Return all of the entries exactly as written.

----- THE DATA

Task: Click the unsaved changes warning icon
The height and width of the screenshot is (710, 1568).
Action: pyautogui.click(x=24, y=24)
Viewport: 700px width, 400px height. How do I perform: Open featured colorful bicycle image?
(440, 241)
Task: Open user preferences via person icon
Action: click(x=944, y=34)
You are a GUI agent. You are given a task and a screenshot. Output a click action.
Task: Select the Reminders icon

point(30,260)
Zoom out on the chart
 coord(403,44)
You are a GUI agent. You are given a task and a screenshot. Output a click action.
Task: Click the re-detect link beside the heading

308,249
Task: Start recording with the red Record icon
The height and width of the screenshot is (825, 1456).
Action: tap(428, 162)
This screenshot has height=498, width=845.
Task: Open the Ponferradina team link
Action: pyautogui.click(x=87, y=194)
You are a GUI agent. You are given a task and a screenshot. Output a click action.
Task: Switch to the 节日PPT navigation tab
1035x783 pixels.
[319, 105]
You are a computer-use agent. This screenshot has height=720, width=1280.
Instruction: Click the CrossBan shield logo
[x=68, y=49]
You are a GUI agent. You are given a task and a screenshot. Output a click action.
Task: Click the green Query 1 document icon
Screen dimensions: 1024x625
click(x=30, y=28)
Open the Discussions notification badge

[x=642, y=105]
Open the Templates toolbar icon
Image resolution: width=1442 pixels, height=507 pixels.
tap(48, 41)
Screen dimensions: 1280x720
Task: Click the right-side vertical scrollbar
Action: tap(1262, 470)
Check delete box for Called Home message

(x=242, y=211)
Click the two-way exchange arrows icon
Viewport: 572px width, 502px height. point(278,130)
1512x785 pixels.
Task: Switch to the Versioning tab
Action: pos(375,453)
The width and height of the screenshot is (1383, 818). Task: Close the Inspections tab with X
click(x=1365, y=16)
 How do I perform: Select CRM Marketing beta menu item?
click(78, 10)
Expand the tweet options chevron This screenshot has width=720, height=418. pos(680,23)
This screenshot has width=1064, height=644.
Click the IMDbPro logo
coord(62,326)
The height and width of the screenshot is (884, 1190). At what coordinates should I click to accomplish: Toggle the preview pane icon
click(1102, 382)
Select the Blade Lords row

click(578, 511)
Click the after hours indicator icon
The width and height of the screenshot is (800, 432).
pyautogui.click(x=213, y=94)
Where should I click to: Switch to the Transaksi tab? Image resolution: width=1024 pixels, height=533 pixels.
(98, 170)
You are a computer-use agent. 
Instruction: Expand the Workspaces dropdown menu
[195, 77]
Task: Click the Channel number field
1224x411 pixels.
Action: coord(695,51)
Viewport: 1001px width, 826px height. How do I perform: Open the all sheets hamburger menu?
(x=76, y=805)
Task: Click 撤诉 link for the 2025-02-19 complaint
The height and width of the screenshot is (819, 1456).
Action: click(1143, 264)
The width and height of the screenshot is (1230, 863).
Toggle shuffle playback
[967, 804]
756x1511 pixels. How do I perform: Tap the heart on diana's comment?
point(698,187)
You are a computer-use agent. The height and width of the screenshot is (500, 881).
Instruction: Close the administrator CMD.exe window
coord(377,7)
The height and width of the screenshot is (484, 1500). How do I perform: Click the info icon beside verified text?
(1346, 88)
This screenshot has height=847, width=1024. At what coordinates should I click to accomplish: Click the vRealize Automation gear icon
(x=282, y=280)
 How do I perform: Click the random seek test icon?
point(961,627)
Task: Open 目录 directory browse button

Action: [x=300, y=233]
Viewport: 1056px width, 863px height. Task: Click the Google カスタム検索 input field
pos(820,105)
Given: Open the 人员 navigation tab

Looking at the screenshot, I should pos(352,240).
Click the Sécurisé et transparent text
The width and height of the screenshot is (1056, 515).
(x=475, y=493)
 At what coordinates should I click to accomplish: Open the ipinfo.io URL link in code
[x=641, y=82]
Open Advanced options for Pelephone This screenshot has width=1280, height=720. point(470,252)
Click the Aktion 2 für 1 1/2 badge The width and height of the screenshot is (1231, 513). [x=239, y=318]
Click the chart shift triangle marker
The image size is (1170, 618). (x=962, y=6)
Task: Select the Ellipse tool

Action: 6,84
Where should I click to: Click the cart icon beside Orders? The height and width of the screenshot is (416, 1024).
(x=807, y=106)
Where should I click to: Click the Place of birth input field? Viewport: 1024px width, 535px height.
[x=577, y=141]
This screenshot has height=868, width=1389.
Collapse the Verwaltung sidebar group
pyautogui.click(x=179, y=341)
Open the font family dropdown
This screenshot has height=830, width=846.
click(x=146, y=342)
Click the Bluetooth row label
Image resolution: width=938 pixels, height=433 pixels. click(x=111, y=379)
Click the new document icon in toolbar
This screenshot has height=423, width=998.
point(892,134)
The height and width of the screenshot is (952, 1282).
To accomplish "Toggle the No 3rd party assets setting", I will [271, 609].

----------

WRITTEN ANSWER:
Task: Click the unsaved changes warning icon
The height and width of the screenshot is (710, 1568).
Action: pyautogui.click(x=24, y=24)
Viewport: 700px width, 400px height. How do I perform: Open featured colorful bicycle image?
(440, 241)
Task: Open user preferences via person icon
Action: click(x=944, y=34)
You are a GUI agent. You are given a task and a screenshot. Output a click action.
Task: Select the Reminders icon

point(30,260)
Zoom out on the chart
 coord(403,44)
You are a GUI agent. You are given a task and a screenshot. Output a click action.
Task: Click the re-detect link beside the heading

308,249
Task: Start recording with the red Record icon
The height and width of the screenshot is (825, 1456).
Action: tap(428, 162)
This screenshot has height=498, width=845.
Task: Open the Ponferradina team link
Action: pyautogui.click(x=87, y=194)
You are a GUI agent. You are given a task and a screenshot. Output a click action.
Task: Switch to the 节日PPT navigation tab
1035x783 pixels.
[319, 105]
You are a computer-use agent. This screenshot has height=720, width=1280.
Instruction: Click the CrossBan shield logo
[x=68, y=49]
You are a GUI agent. You are given a task and a screenshot. Output a click action.
Task: Click the green Query 1 document icon
Screen dimensions: 1024x625
click(x=30, y=28)
Open the Discussions notification badge

[x=642, y=105]
Open the Templates toolbar icon
Image resolution: width=1442 pixels, height=507 pixels.
tap(48, 41)
Screen dimensions: 1280x720
Task: Click the right-side vertical scrollbar
Action: tap(1262, 470)
Check delete box for Called Home message

(x=242, y=211)
Click the two-way exchange arrows icon
Viewport: 572px width, 502px height. point(278,130)
1512x785 pixels.
Task: Switch to the Versioning tab
Action: pos(375,453)
The width and height of the screenshot is (1383, 818). Task: Close the Inspections tab with X
click(x=1365, y=16)
 How do I perform: Select CRM Marketing beta menu item?
click(78, 10)
Expand the tweet options chevron This screenshot has width=720, height=418. pos(680,23)
This screenshot has width=1064, height=644.
Click the IMDbPro logo
coord(62,326)
The height and width of the screenshot is (884, 1190). At what coordinates should I click to accomplish: Toggle the preview pane icon
click(1102, 382)
Select the Blade Lords row

click(578, 511)
Click the after hours indicator icon
The width and height of the screenshot is (800, 432).
pyautogui.click(x=213, y=94)
Where should I click to: Switch to the Transaksi tab? Image resolution: width=1024 pixels, height=533 pixels.
(98, 170)
You are a computer-use agent. 
Instruction: Expand the Workspaces dropdown menu
[195, 77]
Task: Click the Channel number field
1224x411 pixels.
Action: coord(695,51)
Viewport: 1001px width, 826px height. How do I perform: Open the all sheets hamburger menu?
(x=76, y=805)
Task: Click 撤诉 link for the 2025-02-19 complaint
The height and width of the screenshot is (819, 1456).
Action: click(1143, 264)
The width and height of the screenshot is (1230, 863).
Toggle shuffle playback
[967, 804]
756x1511 pixels. How do I perform: Tap the heart on diana's comment?
point(698,187)
You are a computer-use agent. The height and width of the screenshot is (500, 881).
Instruction: Close the administrator CMD.exe window
coord(377,7)
The height and width of the screenshot is (484, 1500). How do I perform: Click the info icon beside verified text?
(1346, 88)
This screenshot has height=847, width=1024. At what coordinates should I click to accomplish: Click the vRealize Automation gear icon
(x=282, y=280)
 How do I perform: Click the random seek test icon?
point(961,627)
Task: Open 目录 directory browse button

Action: [x=300, y=233]
Viewport: 1056px width, 863px height. Task: Click the Google カスタム検索 input field
pos(820,105)
Given: Open the 人员 navigation tab

Looking at the screenshot, I should pos(352,240).
Click the Sécurisé et transparent text
The width and height of the screenshot is (1056, 515).
(x=475, y=493)
 At what coordinates should I click to accomplish: Open the ipinfo.io URL link in code
[x=641, y=82]
Open Advanced options for Pelephone This screenshot has width=1280, height=720. point(470,252)
Click the Aktion 2 für 1 1/2 badge The width and height of the screenshot is (1231, 513). [x=239, y=318]
Click the chart shift triangle marker
The image size is (1170, 618). (x=962, y=6)
Task: Select the Ellipse tool

Action: 6,84
Where should I click to: Click the cart icon beside Orders? The height and width of the screenshot is (416, 1024).
(x=807, y=106)
Where should I click to: Click the Place of birth input field? Viewport: 1024px width, 535px height.
[x=577, y=141]
This screenshot has height=868, width=1389.
Collapse the Verwaltung sidebar group
pyautogui.click(x=179, y=341)
Open the font family dropdown
This screenshot has height=830, width=846.
click(x=146, y=342)
Click the Bluetooth row label
Image resolution: width=938 pixels, height=433 pixels. click(x=111, y=379)
Click the new document icon in toolbar
This screenshot has height=423, width=998.
point(892,134)
The height and width of the screenshot is (952, 1282).
To accomplish "Toggle the No 3rd party assets setting", I will [271, 609].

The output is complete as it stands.